Amity attempts to prevent her mother from assisting the big bad in stripping magic away from the world of the show and ends up grounded, unable to help Luz. However, Luz decides to go help her sweet potato. The two embrace and share in an onscreen kiss that’s so good it get an animation quality bump.

lumity-kiss canon
(Disney)

It’s sweet and right in the middle of the episode, so even after it, there’s more plot! And more of them calling each other girlfriends. As someone who has been watching the growth of LGBTQ representation in children’s animation, the kiss between Luz and Amity is a huge deal.

A kiss between two girls—teenage girls—calling each other girlfriends, and this moment arriving before the end of the show or during the emotional climax is a normalizing thing. For so long, same-sex kisses has been hidden in the background or just shown in one “blink and you miss the moment” in the finale. And to think I’d been happy with just cheek kisses until now.

Korrasami (Korra and Asami in The Legend of Korra) got to end the series holding hands in a very sapphic moment, but didn’t get to kiss until the comics that came after. Bubbline (Marceline and Princess Bubblegum in Adventure Time) got a kiss, after years of subtext, in the final episode, and we didn’t get more kisses until Distant Lands on HBO Max. Even She-Ra and the Princesses of Power, with its openly queer supporting characters, couldn’t confirm Catra and Adora fully until the final episode. Sapphire and Ruby in Steven Universe also found themselves being gendered differently in other international dubs.

And even with this, we are seeing a lot more representation of wlw relationships than mlm relationships, and they are still overwhelmingly cis. The Owl House is ending in a few more episodes because it wasn’t “on brand” enough for Disney, and part of that is how unapologetically queer the series has been—not to mention leaning into the darkness of the Boiling Isles. It is frustrating to see shows like The Owl House get the knees cut out from under them for delivering the same kind of romantic representation that other shows do. The Proud Family, Kim Possible, and so many other shows deal heavily with romance and romantic tension.

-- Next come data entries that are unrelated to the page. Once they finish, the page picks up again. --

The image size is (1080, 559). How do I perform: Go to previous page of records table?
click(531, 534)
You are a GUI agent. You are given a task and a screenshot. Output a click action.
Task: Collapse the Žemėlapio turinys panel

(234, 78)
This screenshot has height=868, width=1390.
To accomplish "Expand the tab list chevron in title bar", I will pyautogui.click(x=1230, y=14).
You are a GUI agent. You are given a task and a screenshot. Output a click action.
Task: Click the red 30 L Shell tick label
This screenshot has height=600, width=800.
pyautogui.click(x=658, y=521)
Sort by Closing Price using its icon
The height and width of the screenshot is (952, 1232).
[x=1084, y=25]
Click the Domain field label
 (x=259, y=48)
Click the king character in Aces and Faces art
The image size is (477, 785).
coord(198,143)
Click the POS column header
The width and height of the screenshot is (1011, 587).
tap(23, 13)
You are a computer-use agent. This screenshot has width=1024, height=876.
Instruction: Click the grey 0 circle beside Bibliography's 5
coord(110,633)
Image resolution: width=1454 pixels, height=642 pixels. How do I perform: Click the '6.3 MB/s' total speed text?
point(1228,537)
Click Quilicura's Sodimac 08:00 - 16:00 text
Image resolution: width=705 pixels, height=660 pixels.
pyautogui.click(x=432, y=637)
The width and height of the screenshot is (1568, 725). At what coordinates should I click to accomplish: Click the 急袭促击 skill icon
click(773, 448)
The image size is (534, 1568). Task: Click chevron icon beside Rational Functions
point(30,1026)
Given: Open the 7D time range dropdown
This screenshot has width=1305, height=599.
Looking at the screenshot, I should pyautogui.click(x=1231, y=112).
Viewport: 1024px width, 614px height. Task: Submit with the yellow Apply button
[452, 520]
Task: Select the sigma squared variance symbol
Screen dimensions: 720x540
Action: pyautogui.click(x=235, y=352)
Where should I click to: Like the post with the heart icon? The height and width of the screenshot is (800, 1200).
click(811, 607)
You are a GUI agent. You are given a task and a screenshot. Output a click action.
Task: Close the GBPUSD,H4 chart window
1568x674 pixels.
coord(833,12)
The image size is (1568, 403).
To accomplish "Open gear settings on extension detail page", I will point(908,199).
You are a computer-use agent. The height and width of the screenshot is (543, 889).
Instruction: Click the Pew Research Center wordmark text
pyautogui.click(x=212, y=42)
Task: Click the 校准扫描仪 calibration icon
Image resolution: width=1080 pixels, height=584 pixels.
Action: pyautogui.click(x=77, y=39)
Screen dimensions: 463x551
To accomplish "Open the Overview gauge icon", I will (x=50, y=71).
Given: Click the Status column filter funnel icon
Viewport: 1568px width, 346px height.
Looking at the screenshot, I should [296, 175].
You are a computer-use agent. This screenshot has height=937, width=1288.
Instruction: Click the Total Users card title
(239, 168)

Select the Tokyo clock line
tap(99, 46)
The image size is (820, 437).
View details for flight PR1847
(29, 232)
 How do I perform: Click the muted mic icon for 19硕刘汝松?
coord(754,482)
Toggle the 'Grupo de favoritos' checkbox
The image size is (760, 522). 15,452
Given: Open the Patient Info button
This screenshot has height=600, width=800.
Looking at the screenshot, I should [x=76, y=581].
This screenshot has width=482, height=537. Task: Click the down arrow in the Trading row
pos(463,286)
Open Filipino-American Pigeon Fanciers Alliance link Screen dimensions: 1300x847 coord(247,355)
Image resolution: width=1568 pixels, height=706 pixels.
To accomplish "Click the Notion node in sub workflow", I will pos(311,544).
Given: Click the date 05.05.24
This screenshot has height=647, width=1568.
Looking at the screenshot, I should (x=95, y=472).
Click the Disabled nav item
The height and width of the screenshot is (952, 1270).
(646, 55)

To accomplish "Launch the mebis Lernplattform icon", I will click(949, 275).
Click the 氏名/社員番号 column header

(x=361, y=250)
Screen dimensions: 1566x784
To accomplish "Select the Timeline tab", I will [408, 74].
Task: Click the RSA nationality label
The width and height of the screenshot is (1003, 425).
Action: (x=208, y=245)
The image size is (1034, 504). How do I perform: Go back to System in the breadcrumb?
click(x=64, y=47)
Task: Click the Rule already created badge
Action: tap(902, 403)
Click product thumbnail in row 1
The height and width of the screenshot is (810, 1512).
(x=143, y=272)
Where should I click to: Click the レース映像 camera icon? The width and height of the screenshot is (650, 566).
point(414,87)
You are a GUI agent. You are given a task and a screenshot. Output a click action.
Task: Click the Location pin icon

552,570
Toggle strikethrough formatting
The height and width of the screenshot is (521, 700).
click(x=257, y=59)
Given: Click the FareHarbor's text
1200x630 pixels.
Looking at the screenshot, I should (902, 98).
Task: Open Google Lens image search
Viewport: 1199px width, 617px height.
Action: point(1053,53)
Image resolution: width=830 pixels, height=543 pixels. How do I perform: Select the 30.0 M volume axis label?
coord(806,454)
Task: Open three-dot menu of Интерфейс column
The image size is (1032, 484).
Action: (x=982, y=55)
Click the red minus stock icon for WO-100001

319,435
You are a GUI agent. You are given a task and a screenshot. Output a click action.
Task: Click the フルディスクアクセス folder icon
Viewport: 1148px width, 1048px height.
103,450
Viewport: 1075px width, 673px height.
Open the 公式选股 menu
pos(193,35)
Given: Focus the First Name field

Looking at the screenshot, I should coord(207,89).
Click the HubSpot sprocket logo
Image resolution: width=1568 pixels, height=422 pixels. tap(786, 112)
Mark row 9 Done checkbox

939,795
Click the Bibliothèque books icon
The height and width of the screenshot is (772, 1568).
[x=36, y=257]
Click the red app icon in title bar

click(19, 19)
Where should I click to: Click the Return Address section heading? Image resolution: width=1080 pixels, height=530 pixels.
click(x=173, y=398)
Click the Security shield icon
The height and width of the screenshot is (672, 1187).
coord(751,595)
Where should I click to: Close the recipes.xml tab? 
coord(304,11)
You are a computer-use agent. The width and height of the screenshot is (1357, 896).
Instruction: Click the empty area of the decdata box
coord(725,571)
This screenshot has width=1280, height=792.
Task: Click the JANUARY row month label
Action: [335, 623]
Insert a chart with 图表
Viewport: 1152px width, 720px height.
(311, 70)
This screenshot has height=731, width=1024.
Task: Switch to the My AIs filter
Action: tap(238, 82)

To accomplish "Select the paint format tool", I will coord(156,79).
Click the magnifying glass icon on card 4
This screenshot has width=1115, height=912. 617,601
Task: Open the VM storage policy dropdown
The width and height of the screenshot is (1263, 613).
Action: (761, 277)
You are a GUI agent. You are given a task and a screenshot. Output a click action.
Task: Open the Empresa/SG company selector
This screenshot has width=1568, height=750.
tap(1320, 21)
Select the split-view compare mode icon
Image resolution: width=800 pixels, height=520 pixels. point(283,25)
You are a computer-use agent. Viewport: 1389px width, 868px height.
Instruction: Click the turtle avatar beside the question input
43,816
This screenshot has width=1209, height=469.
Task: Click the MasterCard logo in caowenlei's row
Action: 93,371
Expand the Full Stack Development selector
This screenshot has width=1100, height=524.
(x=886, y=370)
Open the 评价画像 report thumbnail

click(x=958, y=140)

While Disney is leaning into its queer fandom, with a pride collection for the first time, following their tension with the Republican government in Florida, what does that mean when the company can’t support LGBTQ creators properly? If Disney is really committed to supporting the queer community, then they need to make sure, moving forward, that works created and featuring us aren’t canceled early.

And they can also stop pretending that their boring lip service in the Marvel Cinematic Universe and mainstream animated movies is something interesting. Putting “Love is Love is Love” on America Chavez’s jacket is not representation.

(featured image: Disney)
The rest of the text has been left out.